━━━ EXERCISE MATERIAL
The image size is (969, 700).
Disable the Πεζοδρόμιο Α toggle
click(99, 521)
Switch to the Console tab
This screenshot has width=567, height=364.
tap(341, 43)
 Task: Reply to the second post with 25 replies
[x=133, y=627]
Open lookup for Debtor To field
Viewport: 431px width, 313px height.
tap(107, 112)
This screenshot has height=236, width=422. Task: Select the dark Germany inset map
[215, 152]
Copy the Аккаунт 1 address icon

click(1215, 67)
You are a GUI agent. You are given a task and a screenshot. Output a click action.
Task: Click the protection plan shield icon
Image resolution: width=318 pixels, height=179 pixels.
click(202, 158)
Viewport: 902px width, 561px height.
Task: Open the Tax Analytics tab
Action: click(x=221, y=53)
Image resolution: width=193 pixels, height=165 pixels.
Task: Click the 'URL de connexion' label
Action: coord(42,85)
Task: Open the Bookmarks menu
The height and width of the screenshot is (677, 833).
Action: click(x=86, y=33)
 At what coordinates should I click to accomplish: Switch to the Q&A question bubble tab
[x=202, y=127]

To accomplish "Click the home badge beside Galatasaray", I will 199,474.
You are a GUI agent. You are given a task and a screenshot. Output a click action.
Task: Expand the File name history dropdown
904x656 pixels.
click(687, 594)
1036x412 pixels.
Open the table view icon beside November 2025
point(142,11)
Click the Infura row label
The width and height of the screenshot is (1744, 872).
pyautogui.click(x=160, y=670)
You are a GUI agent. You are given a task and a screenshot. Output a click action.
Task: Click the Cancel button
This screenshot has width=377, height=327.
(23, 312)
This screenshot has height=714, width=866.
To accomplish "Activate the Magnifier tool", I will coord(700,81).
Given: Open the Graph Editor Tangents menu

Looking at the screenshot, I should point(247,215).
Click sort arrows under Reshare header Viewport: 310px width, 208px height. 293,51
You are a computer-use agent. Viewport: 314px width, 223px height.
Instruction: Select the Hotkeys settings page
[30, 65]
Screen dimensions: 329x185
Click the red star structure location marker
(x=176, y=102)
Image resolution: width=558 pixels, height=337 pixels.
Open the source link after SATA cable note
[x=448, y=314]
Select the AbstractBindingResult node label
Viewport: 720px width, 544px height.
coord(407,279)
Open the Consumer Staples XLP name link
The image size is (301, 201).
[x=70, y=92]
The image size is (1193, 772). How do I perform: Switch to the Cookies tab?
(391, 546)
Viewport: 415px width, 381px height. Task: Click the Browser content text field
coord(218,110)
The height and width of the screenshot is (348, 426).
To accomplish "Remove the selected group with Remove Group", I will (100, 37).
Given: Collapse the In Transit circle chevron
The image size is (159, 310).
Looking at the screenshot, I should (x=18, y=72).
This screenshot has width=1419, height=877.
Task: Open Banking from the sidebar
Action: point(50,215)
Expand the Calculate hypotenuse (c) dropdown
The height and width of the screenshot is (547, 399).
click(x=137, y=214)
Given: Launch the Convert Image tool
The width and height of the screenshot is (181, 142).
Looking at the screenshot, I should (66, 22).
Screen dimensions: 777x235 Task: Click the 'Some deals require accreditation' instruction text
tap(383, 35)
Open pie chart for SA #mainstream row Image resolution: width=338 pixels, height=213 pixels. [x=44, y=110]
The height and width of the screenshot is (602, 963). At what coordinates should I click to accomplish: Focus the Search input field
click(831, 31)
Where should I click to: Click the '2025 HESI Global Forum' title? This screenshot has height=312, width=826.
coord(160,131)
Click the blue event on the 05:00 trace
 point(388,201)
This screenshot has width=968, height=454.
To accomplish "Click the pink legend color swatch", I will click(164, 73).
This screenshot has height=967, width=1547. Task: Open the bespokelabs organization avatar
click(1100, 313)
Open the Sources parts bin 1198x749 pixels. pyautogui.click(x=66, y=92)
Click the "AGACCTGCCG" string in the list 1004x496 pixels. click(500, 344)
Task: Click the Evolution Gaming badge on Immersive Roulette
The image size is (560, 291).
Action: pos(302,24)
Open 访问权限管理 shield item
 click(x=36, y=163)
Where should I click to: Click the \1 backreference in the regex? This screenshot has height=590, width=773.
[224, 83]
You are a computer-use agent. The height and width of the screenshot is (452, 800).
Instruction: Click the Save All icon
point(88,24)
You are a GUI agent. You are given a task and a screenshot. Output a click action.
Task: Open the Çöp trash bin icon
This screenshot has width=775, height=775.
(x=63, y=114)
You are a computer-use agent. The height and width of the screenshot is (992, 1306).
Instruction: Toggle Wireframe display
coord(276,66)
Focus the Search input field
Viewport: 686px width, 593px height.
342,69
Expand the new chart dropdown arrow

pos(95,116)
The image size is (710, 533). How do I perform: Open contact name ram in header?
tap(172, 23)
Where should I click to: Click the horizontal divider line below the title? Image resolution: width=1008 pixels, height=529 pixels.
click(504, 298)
━━━━━━
#### [EXERCISE DESCRIPTION]
Work out how many lines in the material above hold the word "will"; answer with the number only.

#### [EXERCISE OUTPUT]
4